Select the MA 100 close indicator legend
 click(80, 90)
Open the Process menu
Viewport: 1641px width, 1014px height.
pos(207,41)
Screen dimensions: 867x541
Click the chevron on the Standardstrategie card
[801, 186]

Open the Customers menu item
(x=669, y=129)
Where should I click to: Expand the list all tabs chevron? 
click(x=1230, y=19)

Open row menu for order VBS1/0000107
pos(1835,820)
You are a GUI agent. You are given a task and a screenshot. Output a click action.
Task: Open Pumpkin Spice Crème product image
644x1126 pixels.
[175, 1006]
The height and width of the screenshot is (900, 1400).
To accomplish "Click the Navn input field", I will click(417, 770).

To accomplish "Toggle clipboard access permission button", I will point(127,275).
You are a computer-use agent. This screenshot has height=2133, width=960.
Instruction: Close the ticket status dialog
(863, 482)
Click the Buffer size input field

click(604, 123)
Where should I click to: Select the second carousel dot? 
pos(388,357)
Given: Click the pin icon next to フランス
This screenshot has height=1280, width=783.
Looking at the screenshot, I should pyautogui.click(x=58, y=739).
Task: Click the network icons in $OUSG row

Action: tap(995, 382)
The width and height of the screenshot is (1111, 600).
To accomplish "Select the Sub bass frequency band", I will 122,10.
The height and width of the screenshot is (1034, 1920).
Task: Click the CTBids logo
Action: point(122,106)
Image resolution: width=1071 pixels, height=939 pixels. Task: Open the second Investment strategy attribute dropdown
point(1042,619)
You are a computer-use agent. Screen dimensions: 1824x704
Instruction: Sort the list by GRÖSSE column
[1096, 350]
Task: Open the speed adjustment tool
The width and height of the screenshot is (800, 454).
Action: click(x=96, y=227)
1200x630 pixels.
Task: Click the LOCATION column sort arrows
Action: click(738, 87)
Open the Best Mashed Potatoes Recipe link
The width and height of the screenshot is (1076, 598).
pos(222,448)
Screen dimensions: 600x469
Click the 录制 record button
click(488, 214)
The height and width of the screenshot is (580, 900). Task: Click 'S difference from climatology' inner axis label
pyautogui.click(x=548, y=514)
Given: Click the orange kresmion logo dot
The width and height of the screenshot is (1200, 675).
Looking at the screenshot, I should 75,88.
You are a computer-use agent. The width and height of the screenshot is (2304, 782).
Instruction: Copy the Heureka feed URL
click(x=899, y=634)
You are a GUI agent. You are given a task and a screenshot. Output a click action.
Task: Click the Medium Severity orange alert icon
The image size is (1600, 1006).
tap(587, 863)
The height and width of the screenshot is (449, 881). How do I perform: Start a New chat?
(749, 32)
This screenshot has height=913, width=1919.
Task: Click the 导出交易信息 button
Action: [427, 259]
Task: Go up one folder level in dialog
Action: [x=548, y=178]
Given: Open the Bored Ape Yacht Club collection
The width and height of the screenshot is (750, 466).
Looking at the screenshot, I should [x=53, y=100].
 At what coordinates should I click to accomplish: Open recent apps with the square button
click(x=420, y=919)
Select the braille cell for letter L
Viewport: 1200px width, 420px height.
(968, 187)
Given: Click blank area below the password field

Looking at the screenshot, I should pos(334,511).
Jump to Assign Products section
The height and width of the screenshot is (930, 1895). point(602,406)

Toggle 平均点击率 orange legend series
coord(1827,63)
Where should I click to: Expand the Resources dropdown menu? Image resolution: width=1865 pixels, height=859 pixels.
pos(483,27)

▶ _EXERCISE_
Repeat, word for word, the lines above between the line holding "Image resolution: width=1071" and the line holding "Open the Best Mashed Potatoes Recipe link", inclusive; omit everything else.

▶ _ANSWER TO THE EXERCISE_
Image resolution: width=1071 pixels, height=939 pixels. Task: Open the second Investment strategy attribute dropdown
point(1042,619)
You are a computer-use agent. Screen dimensions: 1824x704
Instruction: Sort the list by GRÖSSE column
[1096, 350]
Task: Open the speed adjustment tool
The width and height of the screenshot is (800, 454).
Action: click(x=96, y=227)
1200x630 pixels.
Task: Click the LOCATION column sort arrows
Action: click(738, 87)
Open the Best Mashed Potatoes Recipe link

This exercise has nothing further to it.